The latest on former Panthers interim coach Steve Wilks
The New York Jets fired defensive coordinator Steve Wilks after their loss on Sunday, head coach Aaron Glenn announced Monday. Glenn’s reason was that the progress the defense has made lately wasn’t enough to stave off a change in leadership.
“I thought it was time to make a change. I’m going to make the decision that’s best for the organization at all times,” Glenn said.
The connection between Wilks and Carolina runs deep. Most recently Wilks was the interim head coach for the Panthers at the end of the 2022 season and led the team to a 6-6 record and one Tom Brady-explosion away from a playoff appearance, before the Panthers went on to hire Frank Reich.
Wilks served as the Panthers’ defensive passing game coordinator and secondary coach in 2022 before being tapped to be the interim after Matt Rhule’s firing. He then served as the defensive coordinator in San Francisco during the team’s Super Bowl run in 2023, then was a volunteer advisor in 2024 for the Charlotte 49ers under Biff Poggi, before accepting the job as the Jets’ defensive coordinator this year.
Quick hits
— The Panthers, even after their 11-penalty contest against the Saints, still are a Top 10 least-penalized team in the NFL as of Monday, according to Team Rankings. They’re seventh in penalties per game at 5.9. Their 11 penalties on Sunday made them tied-for-second-most in the league in Week 15. Washington amassed 11 penalties and Atlanta had 19; both the Commanders and the Falcons won their contests.
— Saints quarterback Tyler Shough told New Orleans media Sunday that on the Lathan Ransom hit — the one that enabled an unsportsmanlike conduct penalty, a stopped clock and a manageable game-winning field goal — he “sold” his injury.

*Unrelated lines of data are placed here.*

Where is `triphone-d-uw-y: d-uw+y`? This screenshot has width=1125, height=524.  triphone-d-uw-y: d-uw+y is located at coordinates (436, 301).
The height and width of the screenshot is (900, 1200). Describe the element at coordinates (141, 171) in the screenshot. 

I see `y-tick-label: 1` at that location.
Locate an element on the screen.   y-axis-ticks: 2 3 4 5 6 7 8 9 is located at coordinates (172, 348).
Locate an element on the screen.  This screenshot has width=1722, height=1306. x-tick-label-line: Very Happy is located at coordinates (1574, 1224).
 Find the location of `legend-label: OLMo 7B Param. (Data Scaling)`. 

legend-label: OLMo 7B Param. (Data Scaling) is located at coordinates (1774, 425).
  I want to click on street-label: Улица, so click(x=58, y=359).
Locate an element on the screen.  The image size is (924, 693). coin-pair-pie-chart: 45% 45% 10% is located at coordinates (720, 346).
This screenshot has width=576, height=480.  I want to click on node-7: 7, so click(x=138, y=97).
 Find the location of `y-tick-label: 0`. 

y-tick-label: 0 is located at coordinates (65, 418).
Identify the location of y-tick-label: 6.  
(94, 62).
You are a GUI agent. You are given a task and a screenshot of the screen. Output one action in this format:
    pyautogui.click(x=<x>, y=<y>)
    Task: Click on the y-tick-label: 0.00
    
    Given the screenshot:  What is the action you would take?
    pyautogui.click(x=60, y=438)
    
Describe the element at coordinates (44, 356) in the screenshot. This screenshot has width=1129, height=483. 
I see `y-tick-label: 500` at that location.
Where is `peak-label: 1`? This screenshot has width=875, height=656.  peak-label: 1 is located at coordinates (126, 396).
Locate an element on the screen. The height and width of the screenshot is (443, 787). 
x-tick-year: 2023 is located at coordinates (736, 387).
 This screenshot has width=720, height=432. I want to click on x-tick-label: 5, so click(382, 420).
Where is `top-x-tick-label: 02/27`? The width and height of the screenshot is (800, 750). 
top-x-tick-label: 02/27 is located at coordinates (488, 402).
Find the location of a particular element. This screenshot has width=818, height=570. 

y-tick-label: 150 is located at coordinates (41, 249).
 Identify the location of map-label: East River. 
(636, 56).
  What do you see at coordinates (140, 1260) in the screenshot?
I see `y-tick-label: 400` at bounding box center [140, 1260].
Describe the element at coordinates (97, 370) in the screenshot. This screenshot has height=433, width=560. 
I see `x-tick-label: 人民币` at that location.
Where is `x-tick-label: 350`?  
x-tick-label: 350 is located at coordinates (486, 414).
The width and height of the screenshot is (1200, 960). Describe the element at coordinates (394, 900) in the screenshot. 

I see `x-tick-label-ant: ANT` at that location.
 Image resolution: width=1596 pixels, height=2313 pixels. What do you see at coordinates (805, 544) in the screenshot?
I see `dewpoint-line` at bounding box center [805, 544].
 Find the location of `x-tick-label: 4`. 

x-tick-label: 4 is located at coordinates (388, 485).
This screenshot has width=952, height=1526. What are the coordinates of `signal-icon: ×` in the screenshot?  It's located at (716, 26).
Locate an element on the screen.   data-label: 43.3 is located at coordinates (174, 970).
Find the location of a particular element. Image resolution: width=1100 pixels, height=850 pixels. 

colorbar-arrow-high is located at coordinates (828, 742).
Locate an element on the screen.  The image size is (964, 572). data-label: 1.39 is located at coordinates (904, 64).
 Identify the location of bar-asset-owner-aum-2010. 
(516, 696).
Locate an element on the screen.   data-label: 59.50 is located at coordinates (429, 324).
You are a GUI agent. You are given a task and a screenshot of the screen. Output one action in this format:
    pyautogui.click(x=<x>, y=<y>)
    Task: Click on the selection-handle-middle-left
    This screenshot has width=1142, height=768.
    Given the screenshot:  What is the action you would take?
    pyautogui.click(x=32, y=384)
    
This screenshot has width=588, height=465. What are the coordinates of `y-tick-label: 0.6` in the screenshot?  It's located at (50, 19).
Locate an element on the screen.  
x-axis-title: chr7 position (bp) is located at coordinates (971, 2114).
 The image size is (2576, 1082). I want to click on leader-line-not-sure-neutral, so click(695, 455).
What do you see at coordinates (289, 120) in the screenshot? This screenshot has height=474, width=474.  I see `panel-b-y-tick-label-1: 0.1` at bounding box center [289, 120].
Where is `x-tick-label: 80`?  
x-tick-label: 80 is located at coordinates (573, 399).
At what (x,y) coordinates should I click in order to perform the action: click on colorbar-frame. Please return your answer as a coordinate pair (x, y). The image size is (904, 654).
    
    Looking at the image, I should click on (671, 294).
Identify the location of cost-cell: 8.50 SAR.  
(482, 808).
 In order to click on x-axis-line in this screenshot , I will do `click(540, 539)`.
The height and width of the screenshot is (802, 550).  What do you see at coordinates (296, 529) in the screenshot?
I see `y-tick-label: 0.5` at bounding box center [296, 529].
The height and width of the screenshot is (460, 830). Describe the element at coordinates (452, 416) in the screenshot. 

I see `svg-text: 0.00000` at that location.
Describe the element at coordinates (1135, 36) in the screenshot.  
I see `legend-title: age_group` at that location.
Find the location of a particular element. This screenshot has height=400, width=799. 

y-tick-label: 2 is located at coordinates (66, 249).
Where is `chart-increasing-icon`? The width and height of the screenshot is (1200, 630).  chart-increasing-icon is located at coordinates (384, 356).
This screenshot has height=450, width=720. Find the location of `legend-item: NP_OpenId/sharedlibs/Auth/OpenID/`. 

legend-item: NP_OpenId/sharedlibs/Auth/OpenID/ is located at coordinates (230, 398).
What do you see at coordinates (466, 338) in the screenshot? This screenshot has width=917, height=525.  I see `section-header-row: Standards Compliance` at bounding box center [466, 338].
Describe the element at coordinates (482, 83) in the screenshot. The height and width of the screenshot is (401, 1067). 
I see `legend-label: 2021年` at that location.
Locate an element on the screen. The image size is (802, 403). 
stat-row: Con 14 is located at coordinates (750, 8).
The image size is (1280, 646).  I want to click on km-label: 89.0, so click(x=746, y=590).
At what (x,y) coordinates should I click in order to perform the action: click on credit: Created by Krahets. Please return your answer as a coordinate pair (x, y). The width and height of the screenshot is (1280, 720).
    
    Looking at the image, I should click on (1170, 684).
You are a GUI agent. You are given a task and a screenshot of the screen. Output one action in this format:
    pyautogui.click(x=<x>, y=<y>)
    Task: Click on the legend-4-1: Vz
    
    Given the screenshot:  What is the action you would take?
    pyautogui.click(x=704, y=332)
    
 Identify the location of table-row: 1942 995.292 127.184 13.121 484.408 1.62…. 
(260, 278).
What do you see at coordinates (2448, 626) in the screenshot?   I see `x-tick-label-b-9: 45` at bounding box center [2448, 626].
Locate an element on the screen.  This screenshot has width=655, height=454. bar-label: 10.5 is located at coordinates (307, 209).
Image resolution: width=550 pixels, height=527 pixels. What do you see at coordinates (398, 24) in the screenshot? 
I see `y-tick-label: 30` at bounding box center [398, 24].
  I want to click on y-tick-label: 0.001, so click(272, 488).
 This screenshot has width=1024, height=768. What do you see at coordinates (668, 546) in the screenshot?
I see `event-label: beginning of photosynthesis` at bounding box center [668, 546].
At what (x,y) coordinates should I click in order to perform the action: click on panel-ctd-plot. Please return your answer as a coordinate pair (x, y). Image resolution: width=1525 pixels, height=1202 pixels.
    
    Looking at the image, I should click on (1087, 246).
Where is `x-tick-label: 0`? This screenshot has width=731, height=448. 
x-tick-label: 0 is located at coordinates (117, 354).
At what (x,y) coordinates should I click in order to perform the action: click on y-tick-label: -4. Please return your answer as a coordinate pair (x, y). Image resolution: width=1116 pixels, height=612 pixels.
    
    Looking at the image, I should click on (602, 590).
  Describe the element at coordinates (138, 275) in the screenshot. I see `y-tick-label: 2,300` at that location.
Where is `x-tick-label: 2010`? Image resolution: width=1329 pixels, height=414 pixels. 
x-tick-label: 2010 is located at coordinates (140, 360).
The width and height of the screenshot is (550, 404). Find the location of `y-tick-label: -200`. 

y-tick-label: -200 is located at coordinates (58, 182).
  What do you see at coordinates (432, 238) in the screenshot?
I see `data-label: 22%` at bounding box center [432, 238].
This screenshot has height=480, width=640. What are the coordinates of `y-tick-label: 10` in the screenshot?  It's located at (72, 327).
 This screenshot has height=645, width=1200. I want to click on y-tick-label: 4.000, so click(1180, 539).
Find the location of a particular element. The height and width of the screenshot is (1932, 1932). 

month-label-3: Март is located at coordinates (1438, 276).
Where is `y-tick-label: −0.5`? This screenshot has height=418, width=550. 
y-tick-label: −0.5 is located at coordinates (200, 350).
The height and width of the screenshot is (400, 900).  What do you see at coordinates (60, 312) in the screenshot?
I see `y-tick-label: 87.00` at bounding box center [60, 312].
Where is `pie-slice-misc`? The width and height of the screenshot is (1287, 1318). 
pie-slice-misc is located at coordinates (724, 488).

“I kind of, you know, maybe sold it a little bit because I knew we didn’t have any timeouts,” Shough said. “So I mean it definitely hurt. But I was good.”
Rookie outside linebacker Princely Umanmielen was informed of Shough’s postgame comments on Monday ... and was surprised by the quarterback’s candor.
“I mean, that’s crazy,” Umanmielen said, laughing. He added his thoughts on the call on the field as well: “I know you gotta protect the quarterback when he’s in the pocket and things like that. But I feel like, once you escape, at that point, you’re a football player. I don’t know.”
Is this something you hope the NFL takes action on?
“I mean, that would be nice,” he said. “But I’m just Princely.”